__Passage__:
# # # #

Question

How fast, in kilometers per hour, must a sound source be moving toward you to make the observed frequency $$5.0 \%$$ greater than the true frequency? (Assume that the speed of sound is $$340 \mathrm{~m} / \mathrm{s}$$.)

Answer

**step1 Relate Observed Frequency to True Frequency**

The problem states that the observed frequency is $$5.0\%$$ greater than the true frequency. This means that the observed frequency is the true frequency plus $$5.0\%$$ of the true frequency.

$$f_o = f_s + 0.05 \times f_s$$

This can be simplified to:

$$f_o = 1.05 \times f_s$$

**step2 Identify the Doppler Effect Formula for an Approaching Source**

When a sound source moves towards a stationary observer, the observed frequency ($$f_o$$) is higher than the true frequency ($$f_s$$). The formula for the Doppler effect in this situation is:

$$f_o = f_s \left( \frac{v}{v - v_s} \right)$$

where $$v$$ is the speed of sound in the medium (given as $$340 \mathrm{~m/s}$$) and $$v_s$$ is the speed of the source.

**step3 Substitute and Set Up the Equation**

Now, we substitute the relationship between $$f_o$$ and $$f_s$$ from Step 1 into the Doppler effect formula from Step 2.

# # # #

__Information provided__:
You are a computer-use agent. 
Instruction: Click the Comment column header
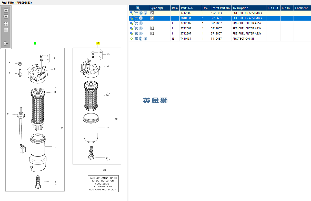tap(302, 8)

# # # #

__Requirements__: In the Doppler effect solution, why is the observed frequency written as 1.05 times the true frequency? Answer in one to three sentences. The listing above comes from a different source than the text.

__Task solution__: The problem states that the observed frequency is 5.0% greater than the true frequency, so it equals the true frequency plus 5.0% of the true frequency. Simplifying f_o = f_s + 0.05 × f_s gives f_o = 1.05 × f_s.